**HOW TO COMPLETE THIS TASK**
The reply should consist of the full listing, written out exactly.

**ENTRIES PROVIDED**
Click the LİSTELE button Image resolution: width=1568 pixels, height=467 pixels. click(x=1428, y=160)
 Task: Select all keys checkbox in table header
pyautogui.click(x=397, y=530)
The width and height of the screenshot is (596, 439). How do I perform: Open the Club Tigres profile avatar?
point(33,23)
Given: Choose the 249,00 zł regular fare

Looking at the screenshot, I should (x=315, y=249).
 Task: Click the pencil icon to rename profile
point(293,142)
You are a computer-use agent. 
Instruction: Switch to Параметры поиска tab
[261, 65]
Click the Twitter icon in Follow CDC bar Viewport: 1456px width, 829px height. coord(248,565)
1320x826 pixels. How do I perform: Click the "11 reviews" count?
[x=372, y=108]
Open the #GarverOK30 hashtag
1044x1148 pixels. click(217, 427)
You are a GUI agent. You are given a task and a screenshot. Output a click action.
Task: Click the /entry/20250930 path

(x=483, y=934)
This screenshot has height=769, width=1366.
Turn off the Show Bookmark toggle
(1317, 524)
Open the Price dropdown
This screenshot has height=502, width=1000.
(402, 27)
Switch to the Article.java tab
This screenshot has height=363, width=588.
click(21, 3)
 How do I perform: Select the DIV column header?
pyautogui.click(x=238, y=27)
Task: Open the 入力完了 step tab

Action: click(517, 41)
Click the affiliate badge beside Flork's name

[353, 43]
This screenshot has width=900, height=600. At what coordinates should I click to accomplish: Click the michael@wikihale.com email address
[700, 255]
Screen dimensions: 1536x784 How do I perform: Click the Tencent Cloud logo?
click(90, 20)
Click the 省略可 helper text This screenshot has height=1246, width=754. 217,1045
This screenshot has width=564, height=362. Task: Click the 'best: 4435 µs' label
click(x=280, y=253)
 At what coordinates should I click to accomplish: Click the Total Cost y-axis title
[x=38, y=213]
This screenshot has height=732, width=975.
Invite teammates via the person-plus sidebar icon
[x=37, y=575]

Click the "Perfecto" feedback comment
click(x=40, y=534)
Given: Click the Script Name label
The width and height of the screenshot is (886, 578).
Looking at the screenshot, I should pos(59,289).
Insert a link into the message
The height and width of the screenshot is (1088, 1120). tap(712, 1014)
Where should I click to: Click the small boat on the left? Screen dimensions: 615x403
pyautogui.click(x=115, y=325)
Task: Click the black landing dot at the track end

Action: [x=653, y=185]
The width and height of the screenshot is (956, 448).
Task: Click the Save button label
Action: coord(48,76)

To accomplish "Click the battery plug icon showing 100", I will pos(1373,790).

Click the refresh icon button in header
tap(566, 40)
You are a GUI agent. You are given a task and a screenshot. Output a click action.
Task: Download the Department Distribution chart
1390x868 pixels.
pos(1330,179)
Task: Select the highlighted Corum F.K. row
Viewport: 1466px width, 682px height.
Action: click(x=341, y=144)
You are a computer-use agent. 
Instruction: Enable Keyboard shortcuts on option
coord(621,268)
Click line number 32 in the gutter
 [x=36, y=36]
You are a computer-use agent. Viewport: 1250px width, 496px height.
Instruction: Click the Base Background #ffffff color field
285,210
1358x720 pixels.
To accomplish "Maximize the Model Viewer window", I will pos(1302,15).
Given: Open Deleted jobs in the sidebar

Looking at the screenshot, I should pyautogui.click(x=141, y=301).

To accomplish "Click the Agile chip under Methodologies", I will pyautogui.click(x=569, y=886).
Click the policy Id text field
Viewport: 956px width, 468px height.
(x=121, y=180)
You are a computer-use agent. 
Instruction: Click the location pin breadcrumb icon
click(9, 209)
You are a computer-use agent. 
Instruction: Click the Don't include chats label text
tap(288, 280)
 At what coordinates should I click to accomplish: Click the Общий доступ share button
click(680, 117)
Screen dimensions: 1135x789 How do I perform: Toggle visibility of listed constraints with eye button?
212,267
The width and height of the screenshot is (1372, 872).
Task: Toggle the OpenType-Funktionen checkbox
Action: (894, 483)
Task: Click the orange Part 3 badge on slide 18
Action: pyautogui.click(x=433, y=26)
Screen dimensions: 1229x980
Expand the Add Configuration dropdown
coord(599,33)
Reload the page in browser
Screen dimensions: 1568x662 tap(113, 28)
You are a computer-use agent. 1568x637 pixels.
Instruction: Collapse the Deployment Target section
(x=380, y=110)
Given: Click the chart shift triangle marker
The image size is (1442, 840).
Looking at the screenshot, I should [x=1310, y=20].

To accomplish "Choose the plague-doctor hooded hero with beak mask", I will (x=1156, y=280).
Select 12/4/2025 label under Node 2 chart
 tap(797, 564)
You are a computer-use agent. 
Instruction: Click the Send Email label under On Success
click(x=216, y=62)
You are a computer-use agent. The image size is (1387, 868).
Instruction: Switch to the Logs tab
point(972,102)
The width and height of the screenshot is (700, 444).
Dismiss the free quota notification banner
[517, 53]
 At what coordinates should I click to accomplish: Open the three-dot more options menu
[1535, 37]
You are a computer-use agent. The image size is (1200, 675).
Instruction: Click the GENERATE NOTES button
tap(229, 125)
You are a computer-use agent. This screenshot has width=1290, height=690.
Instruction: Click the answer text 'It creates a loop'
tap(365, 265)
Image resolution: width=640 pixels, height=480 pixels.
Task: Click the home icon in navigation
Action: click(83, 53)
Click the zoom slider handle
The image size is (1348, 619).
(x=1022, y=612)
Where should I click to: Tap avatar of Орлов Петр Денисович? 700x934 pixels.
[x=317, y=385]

**WRITTEN REPLY**
Click the LİSTELE button Image resolution: width=1568 pixels, height=467 pixels. click(x=1428, y=160)
 Task: Select all keys checkbox in table header
pyautogui.click(x=397, y=530)
The width and height of the screenshot is (596, 439). How do I perform: Open the Club Tigres profile avatar?
point(33,23)
Given: Choose the 249,00 zł regular fare

Looking at the screenshot, I should (x=315, y=249).
 Task: Click the pencil icon to rename profile
point(293,142)
You are a computer-use agent. 
Instruction: Switch to Параметры поиска tab
[261, 65]
Click the Twitter icon in Follow CDC bar Viewport: 1456px width, 829px height. coord(248,565)
1320x826 pixels. How do I perform: Click the "11 reviews" count?
[x=372, y=108]
Open the #GarverOK30 hashtag
1044x1148 pixels. click(217, 427)
You are a GUI agent. You are given a task and a screenshot. Output a click action.
Task: Click the /entry/20250930 path

(x=483, y=934)
This screenshot has height=769, width=1366.
Turn off the Show Bookmark toggle
(1317, 524)
Open the Price dropdown
This screenshot has height=502, width=1000.
(402, 27)
Switch to the Article.java tab
This screenshot has height=363, width=588.
click(21, 3)
 How do I perform: Select the DIV column header?
pyautogui.click(x=238, y=27)
Task: Open the 入力完了 step tab

Action: click(517, 41)
Click the affiliate badge beside Flork's name

[353, 43]
This screenshot has width=900, height=600. At what coordinates should I click to accomplish: Click the michael@wikihale.com email address
[700, 255]
Screen dimensions: 1536x784 How do I perform: Click the Tencent Cloud logo?
click(90, 20)
Click the 省略可 helper text This screenshot has height=1246, width=754. 217,1045
This screenshot has width=564, height=362. Task: Click the 'best: 4435 µs' label
click(x=280, y=253)
 At what coordinates should I click to accomplish: Click the Total Cost y-axis title
[x=38, y=213]
This screenshot has height=732, width=975.
Invite teammates via the person-plus sidebar icon
[x=37, y=575]

Click the "Perfecto" feedback comment
click(x=40, y=534)
Given: Click the Script Name label
The width and height of the screenshot is (886, 578).
Looking at the screenshot, I should pos(59,289).
Insert a link into the message
The height and width of the screenshot is (1088, 1120). tap(712, 1014)
Where should I click to: Click the small boat on the left? Screen dimensions: 615x403
pyautogui.click(x=115, y=325)
Task: Click the black landing dot at the track end

Action: [x=653, y=185]
The width and height of the screenshot is (956, 448).
Task: Click the Save button label
Action: coord(48,76)

To accomplish "Click the battery plug icon showing 100", I will pos(1373,790).

Click the refresh icon button in header
tap(566, 40)
You are a GUI agent. You are given a task and a screenshot. Output a click action.
Task: Download the Department Distribution chart
1390x868 pixels.
pos(1330,179)
Task: Select the highlighted Corum F.K. row
Viewport: 1466px width, 682px height.
Action: click(x=341, y=144)
You are a computer-use agent. 
Instruction: Enable Keyboard shortcuts on option
coord(621,268)
Click line number 32 in the gutter
 [x=36, y=36]
You are a computer-use agent. Viewport: 1250px width, 496px height.
Instruction: Click the Base Background #ffffff color field
285,210
1358x720 pixels.
To accomplish "Maximize the Model Viewer window", I will pos(1302,15).
Given: Open Deleted jobs in the sidebar

Looking at the screenshot, I should pyautogui.click(x=141, y=301).

To accomplish "Click the Agile chip under Methodologies", I will pyautogui.click(x=569, y=886).
Click the policy Id text field
Viewport: 956px width, 468px height.
(x=121, y=180)
You are a computer-use agent. 
Instruction: Click the location pin breadcrumb icon
click(9, 209)
You are a computer-use agent. 
Instruction: Click the Don't include chats label text
tap(288, 280)
 At what coordinates should I click to accomplish: Click the Общий доступ share button
click(680, 117)
Screen dimensions: 1135x789 How do I perform: Toggle visibility of listed constraints with eye button?
212,267
The width and height of the screenshot is (1372, 872).
Task: Toggle the OpenType-Funktionen checkbox
Action: (894, 483)
Task: Click the orange Part 3 badge on slide 18
Action: pyautogui.click(x=433, y=26)
Screen dimensions: 1229x980
Expand the Add Configuration dropdown
coord(599,33)
Reload the page in browser
Screen dimensions: 1568x662 tap(113, 28)
You are a computer-use agent. 1568x637 pixels.
Instruction: Collapse the Deployment Target section
(x=380, y=110)
Given: Click the chart shift triangle marker
The image size is (1442, 840).
Looking at the screenshot, I should [x=1310, y=20].

To accomplish "Choose the plague-doctor hooded hero with beak mask", I will (x=1156, y=280).
Select 12/4/2025 label under Node 2 chart
 tap(797, 564)
You are a computer-use agent. 
Instruction: Click the Send Email label under On Success
click(x=216, y=62)
You are a computer-use agent. The image size is (1387, 868).
Instruction: Switch to the Logs tab
point(972,102)
The width and height of the screenshot is (700, 444).
Dismiss the free quota notification banner
[517, 53]
 At what coordinates should I click to accomplish: Open the three-dot more options menu
[1535, 37]
You are a computer-use agent. The image size is (1200, 675).
Instruction: Click the GENERATE NOTES button
tap(229, 125)
You are a computer-use agent. This screenshot has width=1290, height=690.
Instruction: Click the answer text 'It creates a loop'
tap(365, 265)
Image resolution: width=640 pixels, height=480 pixels.
Task: Click the home icon in navigation
Action: click(83, 53)
Click the zoom slider handle
The image size is (1348, 619).
(x=1022, y=612)
Where should I click to: Tap avatar of Орлов Петр Денисович? 700x934 pixels.
[x=317, y=385]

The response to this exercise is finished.